» Exercise prompt
Your job with the data below is to output exactly the lines from the one holding "Task: Click the stadium" down to the one holding "You are a computer-use agent. Screen", both included, and no others.

----- Record excerpts -----

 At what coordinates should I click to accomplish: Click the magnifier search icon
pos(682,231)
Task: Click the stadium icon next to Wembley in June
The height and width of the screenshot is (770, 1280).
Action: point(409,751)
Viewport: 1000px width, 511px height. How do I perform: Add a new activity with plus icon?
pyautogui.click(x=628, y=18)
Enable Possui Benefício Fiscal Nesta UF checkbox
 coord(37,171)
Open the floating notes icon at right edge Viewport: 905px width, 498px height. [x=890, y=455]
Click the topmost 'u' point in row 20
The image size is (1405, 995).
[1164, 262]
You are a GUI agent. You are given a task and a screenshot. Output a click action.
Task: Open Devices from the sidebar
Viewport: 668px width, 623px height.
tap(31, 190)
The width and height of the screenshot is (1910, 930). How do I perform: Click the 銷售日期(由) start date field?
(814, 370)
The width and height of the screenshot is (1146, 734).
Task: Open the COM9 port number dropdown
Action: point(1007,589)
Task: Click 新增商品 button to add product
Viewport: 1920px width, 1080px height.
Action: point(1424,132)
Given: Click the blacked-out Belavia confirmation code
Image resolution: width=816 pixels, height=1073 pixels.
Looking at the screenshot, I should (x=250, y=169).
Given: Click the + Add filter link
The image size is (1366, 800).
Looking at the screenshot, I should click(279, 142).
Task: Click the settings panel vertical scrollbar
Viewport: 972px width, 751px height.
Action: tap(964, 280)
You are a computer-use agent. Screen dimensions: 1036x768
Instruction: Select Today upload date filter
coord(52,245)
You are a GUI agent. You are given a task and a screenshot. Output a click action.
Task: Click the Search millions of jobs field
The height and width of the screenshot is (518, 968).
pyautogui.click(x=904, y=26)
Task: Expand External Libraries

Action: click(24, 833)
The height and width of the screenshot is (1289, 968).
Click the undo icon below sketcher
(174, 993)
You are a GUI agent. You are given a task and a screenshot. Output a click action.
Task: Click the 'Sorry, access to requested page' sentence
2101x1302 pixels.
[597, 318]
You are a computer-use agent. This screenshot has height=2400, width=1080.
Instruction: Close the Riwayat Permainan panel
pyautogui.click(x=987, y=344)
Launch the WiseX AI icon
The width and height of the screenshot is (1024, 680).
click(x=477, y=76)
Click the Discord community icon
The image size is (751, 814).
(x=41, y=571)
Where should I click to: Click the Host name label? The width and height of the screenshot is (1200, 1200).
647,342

-----

» Response
Task: Click the stadium icon next to Wembley in June
The height and width of the screenshot is (770, 1280).
Action: point(409,751)
Viewport: 1000px width, 511px height. How do I perform: Add a new activity with plus icon?
pyautogui.click(x=628, y=18)
Enable Possui Benefício Fiscal Nesta UF checkbox
 coord(37,171)
Open the floating notes icon at right edge Viewport: 905px width, 498px height. [x=890, y=455]
Click the topmost 'u' point in row 20
The image size is (1405, 995).
[1164, 262]
You are a GUI agent. You are given a task and a screenshot. Output a click action.
Task: Open Devices from the sidebar
Viewport: 668px width, 623px height.
tap(31, 190)
The width and height of the screenshot is (1910, 930). How do I perform: Click the 銷售日期(由) start date field?
(814, 370)
The width and height of the screenshot is (1146, 734).
Task: Open the COM9 port number dropdown
Action: point(1007,589)
Task: Click 新增商品 button to add product
Viewport: 1920px width, 1080px height.
Action: point(1424,132)
Given: Click the blacked-out Belavia confirmation code
Image resolution: width=816 pixels, height=1073 pixels.
Looking at the screenshot, I should (x=250, y=169).
Given: Click the + Add filter link
The image size is (1366, 800).
Looking at the screenshot, I should click(279, 142).
Task: Click the settings panel vertical scrollbar
Viewport: 972px width, 751px height.
Action: tap(964, 280)
You are a computer-use agent. Screen dimensions: 1036x768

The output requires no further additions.